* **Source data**
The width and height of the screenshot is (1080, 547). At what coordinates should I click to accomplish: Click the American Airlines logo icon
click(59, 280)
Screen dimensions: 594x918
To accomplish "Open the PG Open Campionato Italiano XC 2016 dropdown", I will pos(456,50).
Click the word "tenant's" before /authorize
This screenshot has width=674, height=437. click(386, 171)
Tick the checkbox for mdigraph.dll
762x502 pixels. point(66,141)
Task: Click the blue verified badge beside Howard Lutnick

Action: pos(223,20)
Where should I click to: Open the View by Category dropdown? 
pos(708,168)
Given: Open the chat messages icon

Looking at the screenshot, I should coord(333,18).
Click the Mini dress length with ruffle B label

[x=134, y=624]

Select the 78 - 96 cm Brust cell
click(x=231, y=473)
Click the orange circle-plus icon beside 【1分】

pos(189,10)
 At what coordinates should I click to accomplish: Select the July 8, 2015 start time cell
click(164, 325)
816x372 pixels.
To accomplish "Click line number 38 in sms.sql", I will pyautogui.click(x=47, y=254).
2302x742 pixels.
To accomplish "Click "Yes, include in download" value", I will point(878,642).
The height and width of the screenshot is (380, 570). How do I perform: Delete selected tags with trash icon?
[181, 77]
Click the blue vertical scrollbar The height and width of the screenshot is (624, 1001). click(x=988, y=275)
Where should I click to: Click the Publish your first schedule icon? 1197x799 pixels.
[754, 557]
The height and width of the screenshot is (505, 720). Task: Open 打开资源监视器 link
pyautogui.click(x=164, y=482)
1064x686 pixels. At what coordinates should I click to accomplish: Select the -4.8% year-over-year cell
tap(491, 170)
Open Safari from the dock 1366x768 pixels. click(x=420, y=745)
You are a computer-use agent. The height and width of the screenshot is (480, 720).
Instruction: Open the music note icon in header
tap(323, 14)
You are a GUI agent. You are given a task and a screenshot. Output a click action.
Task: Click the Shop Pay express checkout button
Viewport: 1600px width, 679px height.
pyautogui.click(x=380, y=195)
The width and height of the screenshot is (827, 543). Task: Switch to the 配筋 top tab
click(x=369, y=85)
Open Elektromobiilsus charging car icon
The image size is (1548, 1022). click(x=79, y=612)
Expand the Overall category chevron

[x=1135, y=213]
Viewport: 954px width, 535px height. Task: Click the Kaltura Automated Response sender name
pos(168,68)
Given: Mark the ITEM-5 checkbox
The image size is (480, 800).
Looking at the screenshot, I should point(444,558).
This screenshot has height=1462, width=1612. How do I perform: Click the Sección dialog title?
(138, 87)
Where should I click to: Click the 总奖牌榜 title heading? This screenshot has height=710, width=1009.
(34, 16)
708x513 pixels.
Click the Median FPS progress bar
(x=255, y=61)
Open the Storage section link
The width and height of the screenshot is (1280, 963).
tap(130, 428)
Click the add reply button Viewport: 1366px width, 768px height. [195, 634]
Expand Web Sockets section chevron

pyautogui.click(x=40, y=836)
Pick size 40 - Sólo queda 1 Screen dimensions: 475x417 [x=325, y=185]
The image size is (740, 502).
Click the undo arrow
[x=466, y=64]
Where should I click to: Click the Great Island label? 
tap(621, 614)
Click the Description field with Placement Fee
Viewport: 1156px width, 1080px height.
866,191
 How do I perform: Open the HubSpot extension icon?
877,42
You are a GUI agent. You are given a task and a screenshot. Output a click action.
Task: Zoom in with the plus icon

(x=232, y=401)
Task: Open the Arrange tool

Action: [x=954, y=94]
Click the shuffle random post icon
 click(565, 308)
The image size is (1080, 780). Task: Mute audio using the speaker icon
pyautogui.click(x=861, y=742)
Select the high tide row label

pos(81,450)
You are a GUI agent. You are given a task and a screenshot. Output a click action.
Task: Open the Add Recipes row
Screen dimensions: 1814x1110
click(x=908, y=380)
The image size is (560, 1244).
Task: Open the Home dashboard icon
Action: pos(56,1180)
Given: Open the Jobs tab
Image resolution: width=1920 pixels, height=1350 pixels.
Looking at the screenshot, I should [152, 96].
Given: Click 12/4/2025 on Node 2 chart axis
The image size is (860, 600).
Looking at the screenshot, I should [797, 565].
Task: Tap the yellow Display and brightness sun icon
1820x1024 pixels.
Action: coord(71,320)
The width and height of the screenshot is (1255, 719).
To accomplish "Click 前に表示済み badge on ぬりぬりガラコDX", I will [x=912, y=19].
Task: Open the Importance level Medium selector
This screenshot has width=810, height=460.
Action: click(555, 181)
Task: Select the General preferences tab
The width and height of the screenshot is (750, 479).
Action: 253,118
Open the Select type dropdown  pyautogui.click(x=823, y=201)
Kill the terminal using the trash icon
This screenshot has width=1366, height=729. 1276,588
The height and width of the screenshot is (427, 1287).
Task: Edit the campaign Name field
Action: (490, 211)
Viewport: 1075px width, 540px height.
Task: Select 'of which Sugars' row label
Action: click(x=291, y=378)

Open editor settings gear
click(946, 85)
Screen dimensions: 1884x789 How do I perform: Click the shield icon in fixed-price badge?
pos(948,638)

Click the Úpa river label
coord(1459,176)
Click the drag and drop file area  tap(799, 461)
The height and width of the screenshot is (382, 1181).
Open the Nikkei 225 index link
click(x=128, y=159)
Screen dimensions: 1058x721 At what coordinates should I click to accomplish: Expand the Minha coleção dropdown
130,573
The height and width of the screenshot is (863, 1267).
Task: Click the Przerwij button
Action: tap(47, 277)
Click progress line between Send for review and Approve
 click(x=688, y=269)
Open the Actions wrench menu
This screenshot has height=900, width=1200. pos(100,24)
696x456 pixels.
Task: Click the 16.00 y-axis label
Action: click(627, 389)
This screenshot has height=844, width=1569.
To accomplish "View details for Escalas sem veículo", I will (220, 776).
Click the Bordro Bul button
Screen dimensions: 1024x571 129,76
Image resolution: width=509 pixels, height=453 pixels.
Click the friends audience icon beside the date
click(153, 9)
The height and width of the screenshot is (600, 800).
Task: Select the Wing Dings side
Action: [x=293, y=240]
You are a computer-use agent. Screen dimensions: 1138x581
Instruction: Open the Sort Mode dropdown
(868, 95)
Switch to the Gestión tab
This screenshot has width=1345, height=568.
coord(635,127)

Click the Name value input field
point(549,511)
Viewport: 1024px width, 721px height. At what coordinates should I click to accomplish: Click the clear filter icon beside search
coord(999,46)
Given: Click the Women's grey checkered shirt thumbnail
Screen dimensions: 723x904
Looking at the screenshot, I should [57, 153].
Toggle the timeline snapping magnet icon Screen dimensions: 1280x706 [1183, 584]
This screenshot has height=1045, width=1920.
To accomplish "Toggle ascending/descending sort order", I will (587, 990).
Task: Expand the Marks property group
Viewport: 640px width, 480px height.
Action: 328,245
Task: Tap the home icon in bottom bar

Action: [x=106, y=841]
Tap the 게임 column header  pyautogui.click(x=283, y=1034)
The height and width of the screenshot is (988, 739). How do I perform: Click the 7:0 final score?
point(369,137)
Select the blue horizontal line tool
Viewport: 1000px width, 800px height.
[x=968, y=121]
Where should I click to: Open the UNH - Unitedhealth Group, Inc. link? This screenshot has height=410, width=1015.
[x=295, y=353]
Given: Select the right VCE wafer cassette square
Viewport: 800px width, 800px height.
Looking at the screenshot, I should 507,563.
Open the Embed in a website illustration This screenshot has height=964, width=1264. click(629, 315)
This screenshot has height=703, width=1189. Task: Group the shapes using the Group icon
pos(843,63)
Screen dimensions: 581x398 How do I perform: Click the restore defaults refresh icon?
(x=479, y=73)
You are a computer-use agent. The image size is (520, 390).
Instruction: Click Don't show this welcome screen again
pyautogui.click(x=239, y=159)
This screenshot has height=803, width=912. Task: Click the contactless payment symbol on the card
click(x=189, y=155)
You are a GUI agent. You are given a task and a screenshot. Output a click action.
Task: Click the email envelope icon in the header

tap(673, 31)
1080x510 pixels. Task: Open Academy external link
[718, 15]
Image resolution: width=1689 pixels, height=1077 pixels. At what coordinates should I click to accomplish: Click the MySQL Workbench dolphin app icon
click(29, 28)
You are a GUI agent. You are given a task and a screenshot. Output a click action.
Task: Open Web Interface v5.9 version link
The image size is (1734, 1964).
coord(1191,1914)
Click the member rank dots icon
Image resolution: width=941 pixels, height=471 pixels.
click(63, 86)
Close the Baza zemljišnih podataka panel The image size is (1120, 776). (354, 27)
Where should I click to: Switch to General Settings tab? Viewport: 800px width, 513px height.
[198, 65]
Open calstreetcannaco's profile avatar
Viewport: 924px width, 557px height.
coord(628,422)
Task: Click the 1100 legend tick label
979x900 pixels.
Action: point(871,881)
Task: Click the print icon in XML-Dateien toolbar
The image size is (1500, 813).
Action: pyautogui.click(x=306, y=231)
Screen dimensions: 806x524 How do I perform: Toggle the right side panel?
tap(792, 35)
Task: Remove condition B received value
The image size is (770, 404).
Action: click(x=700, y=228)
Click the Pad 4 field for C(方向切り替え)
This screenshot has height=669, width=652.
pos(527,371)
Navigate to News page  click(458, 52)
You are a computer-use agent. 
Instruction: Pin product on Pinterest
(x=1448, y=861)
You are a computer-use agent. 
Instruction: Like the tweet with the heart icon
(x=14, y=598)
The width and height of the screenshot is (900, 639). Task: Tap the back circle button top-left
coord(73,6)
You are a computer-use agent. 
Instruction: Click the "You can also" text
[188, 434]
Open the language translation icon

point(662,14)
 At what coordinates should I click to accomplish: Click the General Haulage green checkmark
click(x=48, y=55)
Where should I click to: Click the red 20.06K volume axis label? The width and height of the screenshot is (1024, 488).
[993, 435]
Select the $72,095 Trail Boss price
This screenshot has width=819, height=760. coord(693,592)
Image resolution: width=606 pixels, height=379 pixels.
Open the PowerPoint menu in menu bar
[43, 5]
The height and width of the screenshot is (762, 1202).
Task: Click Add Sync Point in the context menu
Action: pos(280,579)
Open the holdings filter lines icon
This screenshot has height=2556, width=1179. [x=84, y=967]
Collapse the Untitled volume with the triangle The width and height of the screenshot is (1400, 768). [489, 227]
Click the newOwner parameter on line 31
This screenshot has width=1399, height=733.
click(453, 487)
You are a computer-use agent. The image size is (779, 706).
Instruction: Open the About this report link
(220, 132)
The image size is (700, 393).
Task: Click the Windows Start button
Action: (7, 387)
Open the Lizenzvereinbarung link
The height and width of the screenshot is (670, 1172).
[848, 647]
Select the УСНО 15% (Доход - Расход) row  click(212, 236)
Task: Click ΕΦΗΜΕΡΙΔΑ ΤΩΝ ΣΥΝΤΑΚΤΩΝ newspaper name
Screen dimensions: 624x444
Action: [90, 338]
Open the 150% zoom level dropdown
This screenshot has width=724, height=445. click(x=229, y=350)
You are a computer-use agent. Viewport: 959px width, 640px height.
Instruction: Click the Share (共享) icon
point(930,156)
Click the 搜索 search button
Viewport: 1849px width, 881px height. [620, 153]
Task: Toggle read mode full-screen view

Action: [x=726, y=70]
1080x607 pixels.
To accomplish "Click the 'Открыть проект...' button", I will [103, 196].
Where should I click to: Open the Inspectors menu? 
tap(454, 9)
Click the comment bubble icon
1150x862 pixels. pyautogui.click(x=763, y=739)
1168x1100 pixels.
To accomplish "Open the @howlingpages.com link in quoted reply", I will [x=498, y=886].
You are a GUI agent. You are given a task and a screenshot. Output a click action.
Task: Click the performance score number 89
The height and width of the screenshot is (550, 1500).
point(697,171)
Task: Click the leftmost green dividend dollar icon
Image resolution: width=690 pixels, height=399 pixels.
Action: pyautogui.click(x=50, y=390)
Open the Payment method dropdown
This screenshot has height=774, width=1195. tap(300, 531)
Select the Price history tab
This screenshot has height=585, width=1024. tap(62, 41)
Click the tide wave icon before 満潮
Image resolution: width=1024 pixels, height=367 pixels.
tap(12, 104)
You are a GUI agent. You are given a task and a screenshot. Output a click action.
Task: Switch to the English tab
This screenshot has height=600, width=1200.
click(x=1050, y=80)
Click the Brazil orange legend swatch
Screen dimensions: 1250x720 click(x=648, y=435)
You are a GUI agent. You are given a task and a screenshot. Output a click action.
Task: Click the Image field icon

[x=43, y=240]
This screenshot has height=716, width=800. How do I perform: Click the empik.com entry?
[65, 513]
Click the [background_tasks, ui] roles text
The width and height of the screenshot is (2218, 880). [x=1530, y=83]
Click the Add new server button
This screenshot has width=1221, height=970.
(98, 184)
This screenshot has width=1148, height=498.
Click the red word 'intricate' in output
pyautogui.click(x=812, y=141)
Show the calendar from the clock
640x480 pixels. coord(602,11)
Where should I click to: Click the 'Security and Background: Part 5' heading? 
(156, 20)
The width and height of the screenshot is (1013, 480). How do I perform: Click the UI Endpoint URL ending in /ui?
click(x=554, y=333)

* **Directions for this task**
All lines above that include the word "number" should be located and copied.

* **Reply to the task**
To accomplish "Click line number 38 in sms.sql", I will pyautogui.click(x=47, y=254).
Task: Click the performance score number 89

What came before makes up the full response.